Inroduction
For decades, organizations have been forced to maintain two separate systems for their data. One database handles transactional workloads, inserts, updates, and point lookups, while a separate analytical platform handles aggregations, reporting, and machine learning pipelines. Getting data from one to the other meant building and maintaining ETL jobs, accepting latency, and managing yet another layer of infrastructure.
That architectural compromise made sense when applications changed slowly, and AI was a research topic. It no longer does. AI agents and real-time applications need both transactional and analytical data at once, without a pipeline in between. Databricks recognized this gap and responded with Lakebase, a fully managed, PostgreSQL-compatible operational database built directly into the Databricks Data Intelligence Platform.
Databricks Lakebase was announced at the Data + AI Summit in June 2025, entered Public Preview shortly after, and reached General Availability on 3 February 2026. It is currently available on AWS and Azure across 14 regions worldwide.
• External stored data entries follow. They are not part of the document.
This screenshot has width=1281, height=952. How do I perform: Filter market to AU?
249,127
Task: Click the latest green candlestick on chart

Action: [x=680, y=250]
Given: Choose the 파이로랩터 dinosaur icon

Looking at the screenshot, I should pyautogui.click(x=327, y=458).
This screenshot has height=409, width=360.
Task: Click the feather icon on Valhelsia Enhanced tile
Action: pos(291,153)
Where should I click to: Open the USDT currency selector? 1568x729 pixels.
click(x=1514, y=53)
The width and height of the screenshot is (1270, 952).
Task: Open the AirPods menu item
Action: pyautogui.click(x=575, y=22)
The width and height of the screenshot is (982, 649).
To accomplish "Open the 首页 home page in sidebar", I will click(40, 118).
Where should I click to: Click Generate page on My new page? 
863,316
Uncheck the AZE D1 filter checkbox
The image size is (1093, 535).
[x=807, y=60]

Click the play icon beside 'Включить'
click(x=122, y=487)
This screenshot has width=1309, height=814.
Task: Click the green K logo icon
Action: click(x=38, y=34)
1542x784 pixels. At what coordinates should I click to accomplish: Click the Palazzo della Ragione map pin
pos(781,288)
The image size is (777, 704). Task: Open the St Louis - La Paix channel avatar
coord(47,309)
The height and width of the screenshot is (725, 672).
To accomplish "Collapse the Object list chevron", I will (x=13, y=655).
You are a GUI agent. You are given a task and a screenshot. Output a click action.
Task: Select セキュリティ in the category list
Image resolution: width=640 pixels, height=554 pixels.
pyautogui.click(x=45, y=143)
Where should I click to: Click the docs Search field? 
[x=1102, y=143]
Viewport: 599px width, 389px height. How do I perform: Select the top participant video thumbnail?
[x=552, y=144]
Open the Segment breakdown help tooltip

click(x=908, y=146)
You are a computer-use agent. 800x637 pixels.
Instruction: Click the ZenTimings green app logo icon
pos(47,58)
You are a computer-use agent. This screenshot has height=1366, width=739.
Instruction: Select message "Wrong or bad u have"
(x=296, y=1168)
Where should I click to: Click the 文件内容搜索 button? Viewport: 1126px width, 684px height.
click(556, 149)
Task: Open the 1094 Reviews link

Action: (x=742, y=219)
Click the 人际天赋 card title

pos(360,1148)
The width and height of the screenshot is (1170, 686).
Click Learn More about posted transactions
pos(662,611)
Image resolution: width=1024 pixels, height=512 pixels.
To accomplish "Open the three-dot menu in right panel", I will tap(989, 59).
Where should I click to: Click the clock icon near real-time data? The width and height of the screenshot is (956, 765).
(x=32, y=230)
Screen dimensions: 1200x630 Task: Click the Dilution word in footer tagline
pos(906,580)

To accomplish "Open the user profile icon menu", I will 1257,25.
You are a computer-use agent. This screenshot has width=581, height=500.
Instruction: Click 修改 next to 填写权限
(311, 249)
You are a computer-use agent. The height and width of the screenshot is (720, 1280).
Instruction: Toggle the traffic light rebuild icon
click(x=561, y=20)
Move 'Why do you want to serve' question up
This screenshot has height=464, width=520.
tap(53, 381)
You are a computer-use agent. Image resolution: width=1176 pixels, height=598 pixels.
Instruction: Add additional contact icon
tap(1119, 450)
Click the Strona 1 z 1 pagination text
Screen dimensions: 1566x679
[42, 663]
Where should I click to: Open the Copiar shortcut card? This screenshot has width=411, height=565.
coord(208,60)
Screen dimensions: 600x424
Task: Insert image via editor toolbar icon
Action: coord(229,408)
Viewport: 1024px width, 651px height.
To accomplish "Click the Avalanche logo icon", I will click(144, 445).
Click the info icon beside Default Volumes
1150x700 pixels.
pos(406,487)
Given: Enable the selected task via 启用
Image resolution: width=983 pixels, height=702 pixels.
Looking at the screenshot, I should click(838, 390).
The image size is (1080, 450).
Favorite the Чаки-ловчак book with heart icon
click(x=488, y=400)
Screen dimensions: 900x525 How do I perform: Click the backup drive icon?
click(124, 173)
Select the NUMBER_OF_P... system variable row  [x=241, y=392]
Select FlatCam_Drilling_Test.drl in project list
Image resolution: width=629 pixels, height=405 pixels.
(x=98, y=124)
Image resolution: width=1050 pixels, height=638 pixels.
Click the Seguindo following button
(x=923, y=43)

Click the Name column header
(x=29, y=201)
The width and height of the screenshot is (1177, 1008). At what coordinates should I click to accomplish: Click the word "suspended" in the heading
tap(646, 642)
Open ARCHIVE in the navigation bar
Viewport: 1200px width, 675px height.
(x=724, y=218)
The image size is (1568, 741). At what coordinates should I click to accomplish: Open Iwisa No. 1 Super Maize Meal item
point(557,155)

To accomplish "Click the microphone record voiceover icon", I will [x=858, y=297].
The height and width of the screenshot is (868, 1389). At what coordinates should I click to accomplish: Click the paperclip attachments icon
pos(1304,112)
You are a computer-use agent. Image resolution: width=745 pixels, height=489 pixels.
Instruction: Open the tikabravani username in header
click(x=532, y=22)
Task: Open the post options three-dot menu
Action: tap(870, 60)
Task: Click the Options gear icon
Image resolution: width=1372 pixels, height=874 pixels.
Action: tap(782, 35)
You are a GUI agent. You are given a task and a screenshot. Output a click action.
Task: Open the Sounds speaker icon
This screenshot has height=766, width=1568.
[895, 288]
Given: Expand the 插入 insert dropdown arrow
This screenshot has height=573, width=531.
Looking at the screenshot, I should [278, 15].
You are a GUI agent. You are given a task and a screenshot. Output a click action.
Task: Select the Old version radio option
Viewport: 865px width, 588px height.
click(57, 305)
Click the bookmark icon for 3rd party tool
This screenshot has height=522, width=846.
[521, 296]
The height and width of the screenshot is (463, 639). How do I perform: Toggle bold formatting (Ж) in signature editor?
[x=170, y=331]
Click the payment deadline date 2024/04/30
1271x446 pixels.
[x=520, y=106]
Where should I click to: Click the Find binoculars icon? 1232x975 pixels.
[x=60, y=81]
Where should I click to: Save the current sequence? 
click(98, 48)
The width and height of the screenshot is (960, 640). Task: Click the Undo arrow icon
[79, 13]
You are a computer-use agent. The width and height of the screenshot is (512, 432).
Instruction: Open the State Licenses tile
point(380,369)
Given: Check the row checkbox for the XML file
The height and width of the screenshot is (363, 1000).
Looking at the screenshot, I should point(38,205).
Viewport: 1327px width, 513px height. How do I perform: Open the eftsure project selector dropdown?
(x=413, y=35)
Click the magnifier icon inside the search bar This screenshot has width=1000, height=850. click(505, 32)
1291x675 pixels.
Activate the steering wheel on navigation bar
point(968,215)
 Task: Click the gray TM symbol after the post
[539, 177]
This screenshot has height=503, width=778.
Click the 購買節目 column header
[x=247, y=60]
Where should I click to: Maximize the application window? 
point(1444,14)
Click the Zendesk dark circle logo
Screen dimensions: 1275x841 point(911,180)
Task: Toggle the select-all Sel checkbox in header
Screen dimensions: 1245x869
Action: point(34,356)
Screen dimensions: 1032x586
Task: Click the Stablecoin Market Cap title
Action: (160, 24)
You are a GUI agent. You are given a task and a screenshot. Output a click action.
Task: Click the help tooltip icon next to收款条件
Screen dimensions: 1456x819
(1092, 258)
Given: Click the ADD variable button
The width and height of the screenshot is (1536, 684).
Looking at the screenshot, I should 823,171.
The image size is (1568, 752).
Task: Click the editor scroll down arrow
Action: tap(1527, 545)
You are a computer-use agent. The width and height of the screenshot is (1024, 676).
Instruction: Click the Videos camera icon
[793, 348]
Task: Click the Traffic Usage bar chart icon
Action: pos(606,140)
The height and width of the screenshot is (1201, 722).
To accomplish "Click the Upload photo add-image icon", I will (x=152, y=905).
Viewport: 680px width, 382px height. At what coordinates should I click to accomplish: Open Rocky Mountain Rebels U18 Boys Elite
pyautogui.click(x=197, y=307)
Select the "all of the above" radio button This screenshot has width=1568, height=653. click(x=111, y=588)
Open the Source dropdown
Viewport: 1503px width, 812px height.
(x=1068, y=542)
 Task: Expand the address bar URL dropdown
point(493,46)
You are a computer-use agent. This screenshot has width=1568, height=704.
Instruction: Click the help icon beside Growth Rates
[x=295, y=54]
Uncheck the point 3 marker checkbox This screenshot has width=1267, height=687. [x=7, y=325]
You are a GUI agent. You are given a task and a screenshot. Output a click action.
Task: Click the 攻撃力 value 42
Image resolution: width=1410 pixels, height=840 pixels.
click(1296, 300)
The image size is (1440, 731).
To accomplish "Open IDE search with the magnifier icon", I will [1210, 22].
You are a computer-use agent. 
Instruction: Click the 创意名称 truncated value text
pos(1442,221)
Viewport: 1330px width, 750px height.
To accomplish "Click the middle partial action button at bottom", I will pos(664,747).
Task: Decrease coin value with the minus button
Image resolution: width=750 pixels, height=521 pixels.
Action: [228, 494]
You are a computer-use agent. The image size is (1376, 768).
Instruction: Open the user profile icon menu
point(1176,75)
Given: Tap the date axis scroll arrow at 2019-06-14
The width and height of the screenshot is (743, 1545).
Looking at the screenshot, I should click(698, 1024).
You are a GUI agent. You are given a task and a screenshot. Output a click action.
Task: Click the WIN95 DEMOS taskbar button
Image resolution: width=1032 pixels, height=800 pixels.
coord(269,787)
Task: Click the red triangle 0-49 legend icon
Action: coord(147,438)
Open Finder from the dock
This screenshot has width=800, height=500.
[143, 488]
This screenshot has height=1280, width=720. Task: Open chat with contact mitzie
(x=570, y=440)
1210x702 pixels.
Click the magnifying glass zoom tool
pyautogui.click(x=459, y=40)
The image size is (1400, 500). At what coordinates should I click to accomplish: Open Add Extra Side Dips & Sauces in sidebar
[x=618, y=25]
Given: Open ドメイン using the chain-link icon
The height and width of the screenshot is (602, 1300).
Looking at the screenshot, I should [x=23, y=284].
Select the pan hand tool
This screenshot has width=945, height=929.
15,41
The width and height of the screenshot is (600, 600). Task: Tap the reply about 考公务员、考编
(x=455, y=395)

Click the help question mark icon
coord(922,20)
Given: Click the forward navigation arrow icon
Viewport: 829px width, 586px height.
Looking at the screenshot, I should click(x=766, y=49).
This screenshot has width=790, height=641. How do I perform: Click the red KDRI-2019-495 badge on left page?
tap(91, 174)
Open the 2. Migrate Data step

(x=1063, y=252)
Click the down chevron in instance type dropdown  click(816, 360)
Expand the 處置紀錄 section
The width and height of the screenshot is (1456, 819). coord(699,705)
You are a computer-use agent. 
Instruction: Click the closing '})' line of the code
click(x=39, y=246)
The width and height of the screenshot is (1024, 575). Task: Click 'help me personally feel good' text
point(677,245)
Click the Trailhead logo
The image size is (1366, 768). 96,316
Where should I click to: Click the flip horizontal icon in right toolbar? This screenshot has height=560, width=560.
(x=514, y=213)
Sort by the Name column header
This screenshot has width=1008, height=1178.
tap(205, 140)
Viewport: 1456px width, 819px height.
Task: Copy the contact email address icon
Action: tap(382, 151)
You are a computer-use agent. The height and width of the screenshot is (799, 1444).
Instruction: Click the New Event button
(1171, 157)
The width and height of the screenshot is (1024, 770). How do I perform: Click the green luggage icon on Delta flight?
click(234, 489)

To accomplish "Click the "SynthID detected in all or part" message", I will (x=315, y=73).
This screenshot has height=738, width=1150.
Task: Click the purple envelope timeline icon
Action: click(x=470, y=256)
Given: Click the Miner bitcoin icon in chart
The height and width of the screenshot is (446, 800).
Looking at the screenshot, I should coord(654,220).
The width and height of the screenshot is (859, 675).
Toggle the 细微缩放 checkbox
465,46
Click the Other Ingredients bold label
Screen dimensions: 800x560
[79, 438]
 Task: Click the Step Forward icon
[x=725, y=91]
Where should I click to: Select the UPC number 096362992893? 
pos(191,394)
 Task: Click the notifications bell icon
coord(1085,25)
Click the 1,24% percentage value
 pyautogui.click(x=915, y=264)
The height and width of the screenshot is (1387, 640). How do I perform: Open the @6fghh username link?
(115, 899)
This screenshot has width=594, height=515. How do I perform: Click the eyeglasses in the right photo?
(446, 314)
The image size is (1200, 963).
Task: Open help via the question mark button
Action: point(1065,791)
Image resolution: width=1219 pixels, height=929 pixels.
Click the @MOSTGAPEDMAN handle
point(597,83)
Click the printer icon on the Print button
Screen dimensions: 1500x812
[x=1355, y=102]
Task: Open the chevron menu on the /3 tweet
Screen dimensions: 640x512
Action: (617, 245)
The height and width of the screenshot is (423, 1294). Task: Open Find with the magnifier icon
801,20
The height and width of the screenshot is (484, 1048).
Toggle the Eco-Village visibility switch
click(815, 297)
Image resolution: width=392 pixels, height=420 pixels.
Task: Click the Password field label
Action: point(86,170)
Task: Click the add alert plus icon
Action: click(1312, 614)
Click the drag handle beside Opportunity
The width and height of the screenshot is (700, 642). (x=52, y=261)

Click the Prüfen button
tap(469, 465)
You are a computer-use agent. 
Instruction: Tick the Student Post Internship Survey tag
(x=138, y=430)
This article walks through what Lakebase actually is, how its architecture works, how to set it up, and what you can realistically build with it.
The Problem Lakebase Is Solving
To understand why Lakebase matters, it helps to be precise about the problem.
A traditional OLTP database, PostgreSQL, MySQL, and Oracle, is optimized for short, high-frequency transactions. It keeps data highly normalized, uses row-based storage, and is tuned for single-record access patterns. It is not designed to run analytical queries across hundreds of millions of rows.
A data lakehouse or warehouse, Databricks SQL, Snowflake, and BigQuery work in opposite directions. It uses columnar storage formats such as Delta Lake or Parquet, is built for parallel scans and aggregations, and excels at queries that access large volumes of data. It handles transactions poorly and has latency measured in seconds, not milliseconds.
The result is an architecture in which operational and analytical systems are separate. Teams build ETL pipelines using tools like Fivetran, Airbyte, or custom Spark jobs to move data between them. That pipeline adds latency, introduces consistency risks, and requires its own maintenance burden. Every time the source schema changes, the pipeline breaks.
For traditional BI use cases, this was an acceptable trade-off. For AI applications, where an agent may need to read recent transaction history, run a scoring model, and write a decision back to the operational system in a single workflow, it is not.
Lakebase collapses the two systems into one. It brings a fully managed PostgreSQL engine to the Databricks platform, enabling transactional and analytical workloads to share the same data, governance layer, and compute platform.
What Is Lakebase, Technically?
Lakebase is a serverless PostgreSQL database integrated natively with the Databricks Lakehouse. Under the hood, it is powered by Neon, a cloud-native Postgres engine that Databricks acquired for $1 billion in May 2025. Neon was built from the ground up with a separate compute-and-storage architecture, the key technical property that sets Lakebase apart from a standard managed Postgres service.
In a conventional PostgreSQL deployment, compute and storage are tightly coupled. The database server owns the storage layer, which means scaling compute requires either over-provisioning storage or running complex replication setups. Neon separates the two completely. The PostgreSQL compute layer (the processes that parse SQL, plan queries, and execute transactions) scales independently from the storage layer (where the actual data pages live). This architecture is what allows Lakebase to deliver sub-10ms query latency at over 10,000 queries per second while also scaling down to zero when idle.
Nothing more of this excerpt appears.